Because commodity prices have substantially decreased since peaking in late 2014, operators have implemented strategies that focus on the most prolific acreage and have concentrated drilling activities on the "sweet spots" in many unconventional plays. This development practice has resulted in decreased well spacing and infill (development) wells being drilled in close proximity to parent (delineation) wells, causing lower productivity than expected in many development wells because of drainage area and fracture interference. Many operators use a method known as parent well protection (PWP) to help mitigate this effect and increase recovery from both parent (delineation) and closely offsetting development (child) wells. This paper presents an analysis of the economic impact of PWP treatments performed for repressurizing the reservoir system and chemical stimulation of the parent well.

This evaluation of PWP production benefits was performed using a combination of numerical reservoir simulation with advanced gridding and reservoir modeling capabilities and economic analysis tools for net present value (NPV) evaluation. Advanced modeling capabilities helped enable grid transformation of the simulation grid at the time of completion of the infill well to simulate the effects of drainage area interference. Wellbore flow parameter alterations modeling near-wellbore (NWB) and skin damage effects were implemented. In addition to fracture interference mitigation, NWB damage remediation of the parent well was implemented at varying magnitudes to simulate the effects of a chemical stimulation treatment performed in conjunction with the repressurization treatment. An analysis of the fiscal impact of the PWP treatment with water only and PWP treatment with stimulation fluids was performed to determine the scenario with optimal NPV.
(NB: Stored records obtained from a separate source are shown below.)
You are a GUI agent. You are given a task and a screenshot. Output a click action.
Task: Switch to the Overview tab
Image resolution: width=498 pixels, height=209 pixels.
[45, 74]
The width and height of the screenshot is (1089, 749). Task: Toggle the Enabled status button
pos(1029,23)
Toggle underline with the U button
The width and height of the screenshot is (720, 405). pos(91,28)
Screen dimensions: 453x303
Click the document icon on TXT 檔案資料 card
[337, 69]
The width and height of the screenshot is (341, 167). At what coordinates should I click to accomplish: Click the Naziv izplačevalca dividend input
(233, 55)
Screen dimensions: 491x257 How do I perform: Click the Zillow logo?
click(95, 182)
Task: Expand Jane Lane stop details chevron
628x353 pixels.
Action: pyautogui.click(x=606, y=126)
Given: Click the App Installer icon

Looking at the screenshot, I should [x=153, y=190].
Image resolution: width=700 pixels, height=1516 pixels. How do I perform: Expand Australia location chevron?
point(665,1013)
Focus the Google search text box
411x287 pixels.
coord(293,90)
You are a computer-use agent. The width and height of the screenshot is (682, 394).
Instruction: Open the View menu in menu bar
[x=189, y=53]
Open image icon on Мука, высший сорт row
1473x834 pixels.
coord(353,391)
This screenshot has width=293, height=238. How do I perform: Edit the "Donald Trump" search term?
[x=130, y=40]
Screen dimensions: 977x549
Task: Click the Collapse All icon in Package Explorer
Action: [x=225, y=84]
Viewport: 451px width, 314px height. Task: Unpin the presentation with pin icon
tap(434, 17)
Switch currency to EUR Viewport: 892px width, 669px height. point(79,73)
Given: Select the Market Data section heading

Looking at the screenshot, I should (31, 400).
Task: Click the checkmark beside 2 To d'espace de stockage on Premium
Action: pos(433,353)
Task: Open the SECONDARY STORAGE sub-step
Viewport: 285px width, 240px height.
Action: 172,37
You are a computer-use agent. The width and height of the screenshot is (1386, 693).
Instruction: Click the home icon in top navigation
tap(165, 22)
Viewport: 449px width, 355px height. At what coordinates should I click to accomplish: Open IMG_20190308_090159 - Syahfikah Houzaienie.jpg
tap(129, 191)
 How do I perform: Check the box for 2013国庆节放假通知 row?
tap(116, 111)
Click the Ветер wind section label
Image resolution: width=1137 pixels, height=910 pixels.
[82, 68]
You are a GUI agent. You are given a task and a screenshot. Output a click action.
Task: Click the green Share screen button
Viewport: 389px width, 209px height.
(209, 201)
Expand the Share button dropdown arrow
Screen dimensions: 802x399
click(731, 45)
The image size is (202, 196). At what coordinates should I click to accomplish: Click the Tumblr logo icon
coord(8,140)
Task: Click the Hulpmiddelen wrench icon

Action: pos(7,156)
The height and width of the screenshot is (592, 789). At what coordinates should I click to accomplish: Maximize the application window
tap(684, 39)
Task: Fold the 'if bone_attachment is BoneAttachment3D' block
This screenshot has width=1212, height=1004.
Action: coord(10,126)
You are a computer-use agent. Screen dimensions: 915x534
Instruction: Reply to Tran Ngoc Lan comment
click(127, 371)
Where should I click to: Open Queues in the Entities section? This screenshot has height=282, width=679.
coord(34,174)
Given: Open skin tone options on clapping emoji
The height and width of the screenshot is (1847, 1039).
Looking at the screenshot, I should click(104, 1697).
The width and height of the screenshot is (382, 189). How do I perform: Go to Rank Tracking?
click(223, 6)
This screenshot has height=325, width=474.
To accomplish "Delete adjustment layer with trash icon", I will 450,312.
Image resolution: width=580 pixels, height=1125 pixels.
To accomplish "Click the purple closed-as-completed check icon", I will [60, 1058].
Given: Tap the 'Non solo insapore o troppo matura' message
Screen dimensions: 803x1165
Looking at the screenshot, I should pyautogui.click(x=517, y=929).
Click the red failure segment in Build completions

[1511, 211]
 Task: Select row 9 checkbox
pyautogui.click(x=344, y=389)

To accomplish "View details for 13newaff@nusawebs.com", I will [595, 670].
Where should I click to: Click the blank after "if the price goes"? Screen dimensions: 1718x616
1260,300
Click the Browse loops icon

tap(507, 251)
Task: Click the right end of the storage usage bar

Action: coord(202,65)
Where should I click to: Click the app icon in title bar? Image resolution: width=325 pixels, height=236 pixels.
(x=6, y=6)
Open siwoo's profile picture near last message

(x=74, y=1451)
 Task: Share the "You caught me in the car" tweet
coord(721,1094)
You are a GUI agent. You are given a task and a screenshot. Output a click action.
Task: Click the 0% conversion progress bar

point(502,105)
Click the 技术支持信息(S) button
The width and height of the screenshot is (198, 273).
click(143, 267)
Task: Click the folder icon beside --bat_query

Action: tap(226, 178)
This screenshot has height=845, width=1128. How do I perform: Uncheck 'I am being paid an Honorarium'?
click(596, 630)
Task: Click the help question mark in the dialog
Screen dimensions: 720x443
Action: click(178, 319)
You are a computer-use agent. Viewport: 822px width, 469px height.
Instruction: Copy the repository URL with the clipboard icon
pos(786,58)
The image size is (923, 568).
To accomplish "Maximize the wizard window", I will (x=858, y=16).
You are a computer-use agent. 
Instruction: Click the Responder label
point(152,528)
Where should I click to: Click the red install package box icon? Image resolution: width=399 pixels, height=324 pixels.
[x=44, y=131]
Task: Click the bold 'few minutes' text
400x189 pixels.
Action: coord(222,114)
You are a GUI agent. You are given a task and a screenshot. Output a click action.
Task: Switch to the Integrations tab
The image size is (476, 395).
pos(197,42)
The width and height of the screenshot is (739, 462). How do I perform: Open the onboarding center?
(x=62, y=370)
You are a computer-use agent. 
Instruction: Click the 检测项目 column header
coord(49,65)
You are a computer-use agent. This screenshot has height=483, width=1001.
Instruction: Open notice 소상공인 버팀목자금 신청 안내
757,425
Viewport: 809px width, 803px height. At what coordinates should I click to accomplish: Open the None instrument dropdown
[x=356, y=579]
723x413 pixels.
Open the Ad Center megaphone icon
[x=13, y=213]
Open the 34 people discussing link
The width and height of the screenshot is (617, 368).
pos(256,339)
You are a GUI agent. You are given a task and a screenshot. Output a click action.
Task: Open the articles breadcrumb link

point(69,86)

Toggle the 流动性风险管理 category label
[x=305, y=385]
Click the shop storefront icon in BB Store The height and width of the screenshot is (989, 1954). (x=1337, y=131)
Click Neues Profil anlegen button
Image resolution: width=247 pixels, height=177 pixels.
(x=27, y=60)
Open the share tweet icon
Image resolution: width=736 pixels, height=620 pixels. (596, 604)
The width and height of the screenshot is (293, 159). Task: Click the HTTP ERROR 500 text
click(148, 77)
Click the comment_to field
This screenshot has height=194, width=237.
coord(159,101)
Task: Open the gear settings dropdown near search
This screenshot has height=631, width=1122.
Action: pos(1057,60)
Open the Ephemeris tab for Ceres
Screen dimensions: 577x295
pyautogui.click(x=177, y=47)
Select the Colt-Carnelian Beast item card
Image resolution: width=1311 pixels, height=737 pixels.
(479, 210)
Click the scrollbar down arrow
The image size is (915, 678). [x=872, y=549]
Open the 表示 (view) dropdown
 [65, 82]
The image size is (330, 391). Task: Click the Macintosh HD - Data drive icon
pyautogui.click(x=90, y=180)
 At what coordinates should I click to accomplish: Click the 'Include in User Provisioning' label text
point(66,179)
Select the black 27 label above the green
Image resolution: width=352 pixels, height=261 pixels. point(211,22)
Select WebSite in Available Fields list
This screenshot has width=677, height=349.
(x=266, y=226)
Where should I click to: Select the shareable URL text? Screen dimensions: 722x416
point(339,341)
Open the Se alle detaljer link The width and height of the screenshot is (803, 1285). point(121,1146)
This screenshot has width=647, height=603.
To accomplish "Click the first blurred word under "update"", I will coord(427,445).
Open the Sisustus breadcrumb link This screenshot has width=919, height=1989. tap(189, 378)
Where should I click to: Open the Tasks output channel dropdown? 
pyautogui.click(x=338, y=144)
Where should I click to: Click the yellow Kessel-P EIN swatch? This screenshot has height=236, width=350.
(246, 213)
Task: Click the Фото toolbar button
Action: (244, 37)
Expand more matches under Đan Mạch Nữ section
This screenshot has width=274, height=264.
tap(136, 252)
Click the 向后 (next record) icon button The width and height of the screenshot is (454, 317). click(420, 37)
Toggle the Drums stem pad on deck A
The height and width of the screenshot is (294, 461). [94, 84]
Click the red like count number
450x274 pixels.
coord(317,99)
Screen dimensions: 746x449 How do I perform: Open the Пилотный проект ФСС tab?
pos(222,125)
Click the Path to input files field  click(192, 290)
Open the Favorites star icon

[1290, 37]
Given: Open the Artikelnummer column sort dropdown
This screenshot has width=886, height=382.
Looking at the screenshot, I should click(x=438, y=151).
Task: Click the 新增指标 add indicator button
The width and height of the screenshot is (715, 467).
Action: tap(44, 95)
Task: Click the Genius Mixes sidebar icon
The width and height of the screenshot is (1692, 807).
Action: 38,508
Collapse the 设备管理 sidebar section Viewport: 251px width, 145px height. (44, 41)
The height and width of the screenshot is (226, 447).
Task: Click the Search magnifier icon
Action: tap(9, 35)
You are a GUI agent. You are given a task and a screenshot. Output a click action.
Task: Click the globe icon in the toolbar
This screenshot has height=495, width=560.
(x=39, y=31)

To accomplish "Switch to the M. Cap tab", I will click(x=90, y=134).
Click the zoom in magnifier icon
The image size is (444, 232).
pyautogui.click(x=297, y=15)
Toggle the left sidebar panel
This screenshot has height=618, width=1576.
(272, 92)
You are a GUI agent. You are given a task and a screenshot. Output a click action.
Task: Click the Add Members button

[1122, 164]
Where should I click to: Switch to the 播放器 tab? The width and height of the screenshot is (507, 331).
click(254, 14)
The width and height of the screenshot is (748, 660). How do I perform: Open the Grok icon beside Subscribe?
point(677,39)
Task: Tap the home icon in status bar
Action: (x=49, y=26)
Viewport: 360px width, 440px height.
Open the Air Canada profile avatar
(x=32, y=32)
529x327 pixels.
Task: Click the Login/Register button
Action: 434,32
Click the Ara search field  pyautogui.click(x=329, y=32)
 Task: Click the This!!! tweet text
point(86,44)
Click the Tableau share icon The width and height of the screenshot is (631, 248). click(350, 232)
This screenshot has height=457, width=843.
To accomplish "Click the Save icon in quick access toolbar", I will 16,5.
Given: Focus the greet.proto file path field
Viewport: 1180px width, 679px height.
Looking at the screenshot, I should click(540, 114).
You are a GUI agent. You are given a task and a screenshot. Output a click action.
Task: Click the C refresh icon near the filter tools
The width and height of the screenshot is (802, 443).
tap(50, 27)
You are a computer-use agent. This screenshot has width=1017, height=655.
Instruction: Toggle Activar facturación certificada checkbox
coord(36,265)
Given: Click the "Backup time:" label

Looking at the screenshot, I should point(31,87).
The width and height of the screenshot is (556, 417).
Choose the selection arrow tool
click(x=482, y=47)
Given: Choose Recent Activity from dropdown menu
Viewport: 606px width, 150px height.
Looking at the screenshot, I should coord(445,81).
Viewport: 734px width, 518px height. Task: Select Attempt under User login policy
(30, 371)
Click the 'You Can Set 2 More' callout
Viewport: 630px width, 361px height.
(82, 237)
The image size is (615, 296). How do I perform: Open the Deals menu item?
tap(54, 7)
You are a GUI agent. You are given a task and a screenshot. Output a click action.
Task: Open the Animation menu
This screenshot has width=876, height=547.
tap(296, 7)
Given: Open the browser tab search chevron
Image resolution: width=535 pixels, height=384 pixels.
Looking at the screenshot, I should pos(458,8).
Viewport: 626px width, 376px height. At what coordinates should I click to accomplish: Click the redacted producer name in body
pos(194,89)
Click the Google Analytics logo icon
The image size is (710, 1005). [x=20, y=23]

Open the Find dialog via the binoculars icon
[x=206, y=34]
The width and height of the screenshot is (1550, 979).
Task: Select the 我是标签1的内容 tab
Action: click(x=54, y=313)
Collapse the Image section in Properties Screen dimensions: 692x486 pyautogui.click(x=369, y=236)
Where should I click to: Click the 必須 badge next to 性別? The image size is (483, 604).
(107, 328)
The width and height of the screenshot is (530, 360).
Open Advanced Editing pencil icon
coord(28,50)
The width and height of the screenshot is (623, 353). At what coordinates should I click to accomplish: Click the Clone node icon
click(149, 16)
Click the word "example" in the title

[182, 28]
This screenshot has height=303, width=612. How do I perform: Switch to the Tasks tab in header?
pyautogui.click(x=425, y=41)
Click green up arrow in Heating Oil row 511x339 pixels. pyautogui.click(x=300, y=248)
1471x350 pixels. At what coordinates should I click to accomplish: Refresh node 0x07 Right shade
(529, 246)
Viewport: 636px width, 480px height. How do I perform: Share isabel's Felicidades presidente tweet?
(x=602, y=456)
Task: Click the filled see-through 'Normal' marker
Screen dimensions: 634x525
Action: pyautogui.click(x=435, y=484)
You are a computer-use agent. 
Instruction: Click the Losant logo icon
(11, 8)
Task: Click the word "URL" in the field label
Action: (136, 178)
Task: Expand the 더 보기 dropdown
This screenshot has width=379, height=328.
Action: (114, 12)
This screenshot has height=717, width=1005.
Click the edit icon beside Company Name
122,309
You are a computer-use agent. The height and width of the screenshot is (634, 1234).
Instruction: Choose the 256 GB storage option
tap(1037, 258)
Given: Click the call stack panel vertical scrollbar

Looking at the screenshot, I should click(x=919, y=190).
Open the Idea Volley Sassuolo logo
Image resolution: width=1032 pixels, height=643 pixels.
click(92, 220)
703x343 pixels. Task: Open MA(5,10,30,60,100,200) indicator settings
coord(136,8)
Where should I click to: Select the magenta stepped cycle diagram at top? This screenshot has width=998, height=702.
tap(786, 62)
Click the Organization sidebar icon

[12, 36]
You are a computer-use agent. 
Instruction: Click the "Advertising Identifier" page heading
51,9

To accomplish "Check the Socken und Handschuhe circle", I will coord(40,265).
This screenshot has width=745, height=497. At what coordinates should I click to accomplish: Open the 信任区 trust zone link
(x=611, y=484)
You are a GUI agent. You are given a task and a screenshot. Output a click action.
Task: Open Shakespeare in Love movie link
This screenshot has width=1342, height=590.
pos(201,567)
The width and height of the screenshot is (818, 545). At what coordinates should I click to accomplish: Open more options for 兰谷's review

Results indicated that substantial benefit can be realized through PWP treatments. The primary goal of the PWP treatment is to help prevent production loss in the parent well and mitigate production interference from the child well completion. Production interference is caused by asymmetric fracture growth from the child well completions into the depleted region around the parent well (typically the area of least stress). Simulation results showed that mitigation of asymmetric fracture growth can result in an increase in 4-year cumulative recovery of up to 21%. Chemical stimulation treatments addressing only NWB/skin damage can result in an increase in 4-year cumulative recovery of up to 16%. Combining both resulted in an increase of up to 36%. The break-even price for the cost of the PWP treatment, rate of return (ROR), and return on investment (ROI) were evaluated and associated with the cumulative production of the various reservoir models. This paper presents case histories and examples of PWP treatments.

The benefits of PWP treatments cannot only be evaluated based on the incremental recovery in the parent well, but should also take into account production loss from fracture interference in both the parent and child wells. Increased recovery and economics can be achieved through stimulation of the parent well in conjunction with repressurizing, prior to completion of the child well.